Toasted Coconut Ginger Cashew Butter
It’s rare that I write a post while eating the food that I’m talking about.
Yet, here I am with a spoonful of this cashew butter in my mouth.
Have I ever told you how crazy I am about ginger? I love it. The only way it would be better is if it had a nice home in the tex-mex family of flavors. I don’t think I’d eat anything else, really.
But guac + ginger? Erm, no thanks.
Coconut + ginger? Yes, please.
I have these Toasted Coconut Ginger Blondies that are from the ancient archives of 2010. They’re super good. And desperately need a makeover. (I’ll get on that)
I’m relatively new to making nut butter, but I’ve learned that toasting the nuts a little makes a huge difference.
I made this without toasting the nuts and coconut and while it was decent (and surely wasn’t wasted) I could tell a big difference.
It doesn’t take long either. You could also bake them, but I tend to forget about things like this in the oven. Let’s not talk about the burnt and neglected pans of nuts and coconut I’ve tossed in the garbage over the years.
Oh, and by the way, I have a very curious helper these days. It’s also been snowy here which is why I have a permanent pile of socks/gloves/hats/boots by the back door. Normally I love winter, but. Not. So. Much. Right. Now.
This guy though. It always makes me smile seeing photos like this. I have photos of all four of my kids putting their chunky hands into whatever I’m attempting to photograph. Or waiting patiently on the sidelines for the green light to sneak a taste.
Luckily he wandered off and busied himself with his firetrucks so I could finish what I was doing.
Back to the recipe. There are only five ingredients in this — cashews, coconut, fresh ginger, sea salt, and a little coconut oil.
One thing I learned (and you veteran nut butter makers know this already) is that it takes a while to get the right consistency.
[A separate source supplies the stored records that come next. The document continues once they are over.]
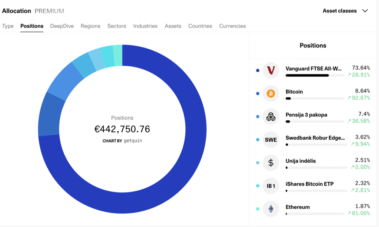Open the Currencies tab
Screen dimensions: 379x227
(x=232, y=26)
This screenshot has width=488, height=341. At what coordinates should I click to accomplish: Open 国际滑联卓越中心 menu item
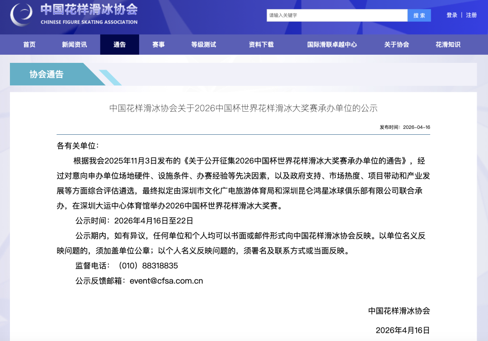point(332,45)
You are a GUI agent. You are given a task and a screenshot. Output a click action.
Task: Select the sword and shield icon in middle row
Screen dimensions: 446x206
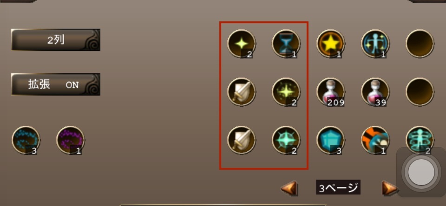point(242,92)
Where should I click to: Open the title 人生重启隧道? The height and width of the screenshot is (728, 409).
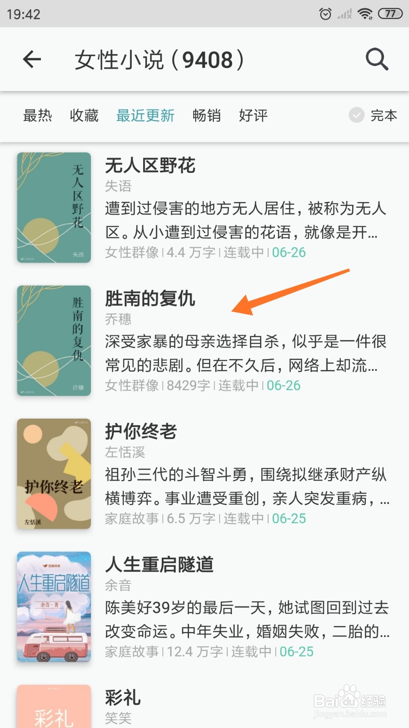click(159, 565)

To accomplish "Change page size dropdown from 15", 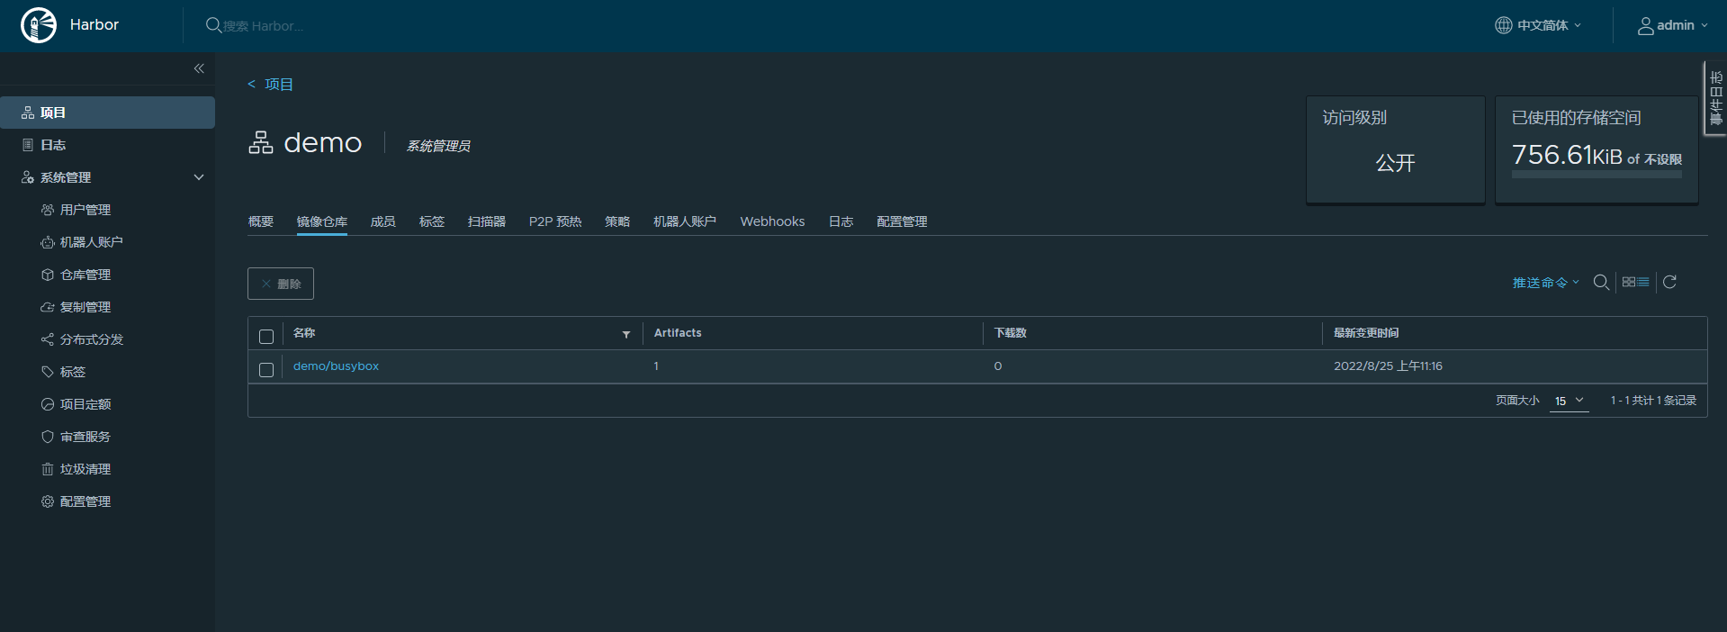I will click(1569, 401).
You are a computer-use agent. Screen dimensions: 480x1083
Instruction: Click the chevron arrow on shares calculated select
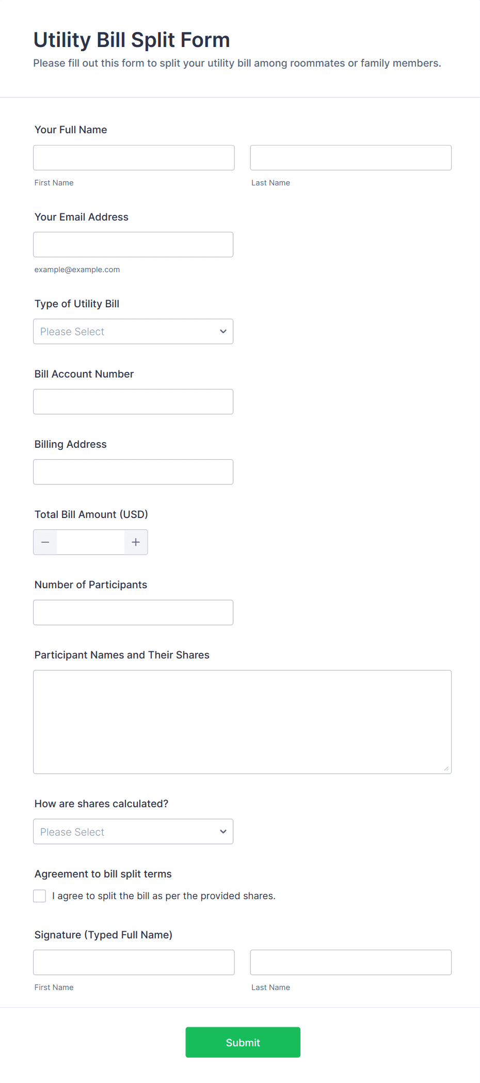point(223,831)
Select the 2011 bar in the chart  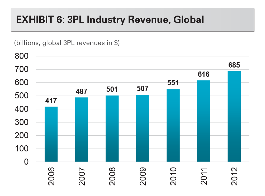click(x=204, y=121)
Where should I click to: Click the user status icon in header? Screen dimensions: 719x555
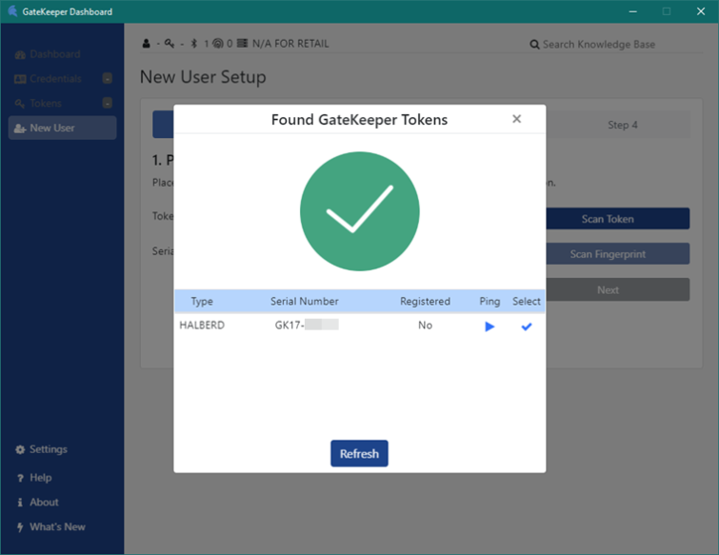pos(147,44)
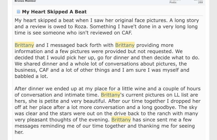Image resolution: width=217 pixels, height=140 pixels.
Task: Click "business, CAF" text in the second paragraph
Action: point(32,70)
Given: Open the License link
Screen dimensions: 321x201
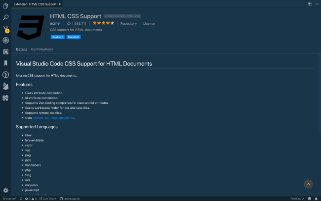Looking at the screenshot, I should pos(149,23).
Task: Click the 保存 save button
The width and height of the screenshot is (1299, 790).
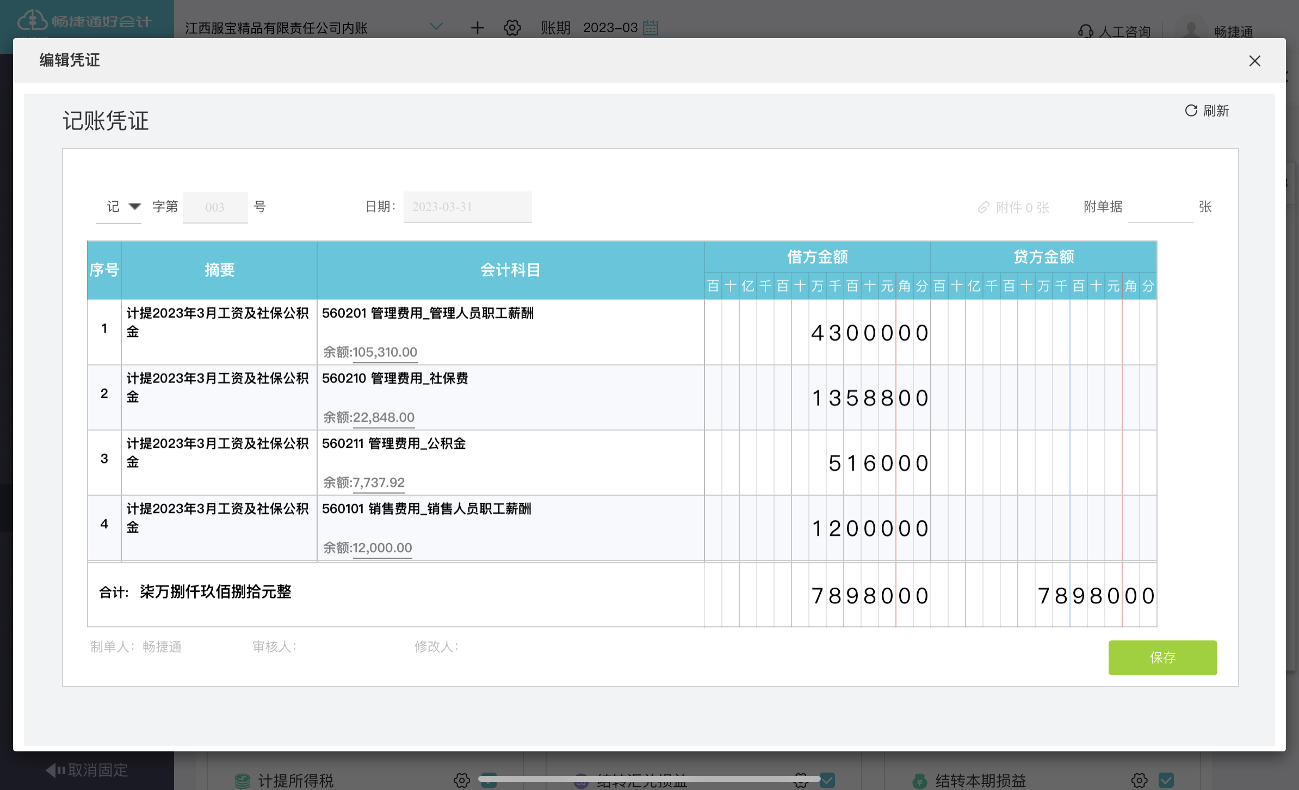Action: pyautogui.click(x=1162, y=657)
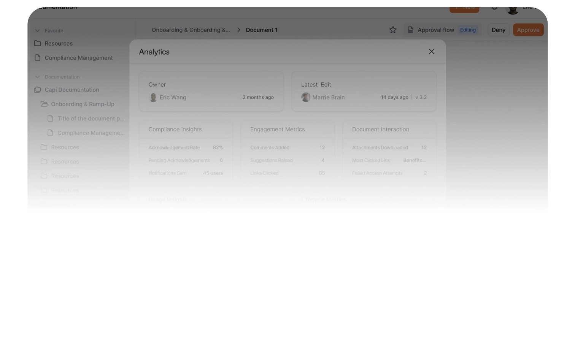
Task: Collapse the Favorite section
Action: [x=38, y=31]

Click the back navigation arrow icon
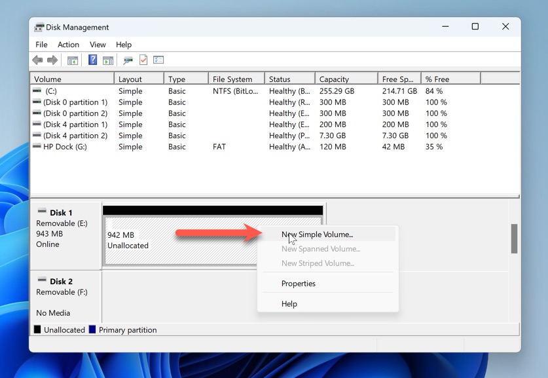tap(37, 60)
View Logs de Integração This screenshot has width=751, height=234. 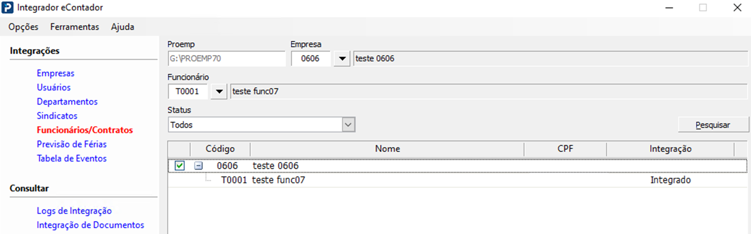point(74,211)
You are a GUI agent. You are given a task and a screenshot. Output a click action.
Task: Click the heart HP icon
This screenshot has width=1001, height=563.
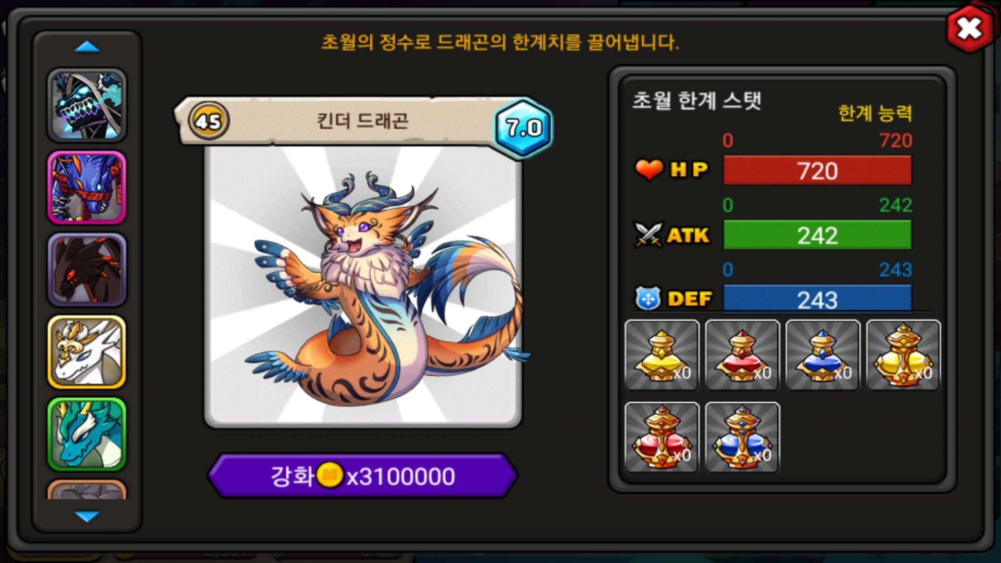pos(649,169)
It starts off all chunky and I was tempted to add some coconut oil at this point to help smooth it out. You don’t need to. All you need is a good food processor.
I hear you can make this in a blender, too, but be prepared to scrape down the sides 234897293 more times. And I even tried my Twister jar on my Blendtec and it was still taking forever. Food processor for the win.
After a while the oils in the nuts will help it to break down and become spreadable. This isn’t as smooth or runny as other nut butters I’ve seen online, but I hear that cashews make really thick nut butter. It’s also a third coconut so that might be why, too.
It actually feels a lot smoother in your mouth than it looks. It reminds me a little of hummus in texture. And it’s heavenly with a cut up honeycrisp apple.
Just make sure you use a clean knife to cut your apple instead of the one you just used to cut garlic. #guilty
Little dude just couldn’t contain himself at this point. His vocabulary list isn’t extensive, but cashew butter is definitely on there. He loves this stuff.
I’d go at it two-fisted, too, buddy.
- 3 Tablespoons coconut oil, divided
- 2 cups raw, unsalted whole cashews or cashew pieces
- 1 cup unsweetened shredded coconut
- 3-inch knob of fresh ginger, minced or grated
- 1/4 teaspoon sea salt
- Place 1 Tablespoon of the coconut oil in a medium skillet and heat it to medium heat. Add the cashews to the skillet, and reduce heat to medium low. Toast the nuts, stirring often, until they just begin to turn golden brown. Add the coconut to the skillet and continue toasting for another 2-3 minutes until both the cashews and coconut are mostly golden brown. Remove from heat and set aside to cool completely.
- Place the toasted cashews and coconut in the prep bowl of a food processor along with the ginger and salt. Pulse until the cashews are finely minced, then let the processor run until the cashew butter is relatively smooth, at least 6-8 minutes. Add the coconut oil a Tablespoon at a time until you reach the desired consistency.
- Transfer the cashew butter to a lidded container. You can store it at room temperature for a couple of days, but any longer than that needs to be refrigerated. Because of the coconut oil, the cashew butter will firm up quite a bit in the fridge, but will soften as it sits at room temperature.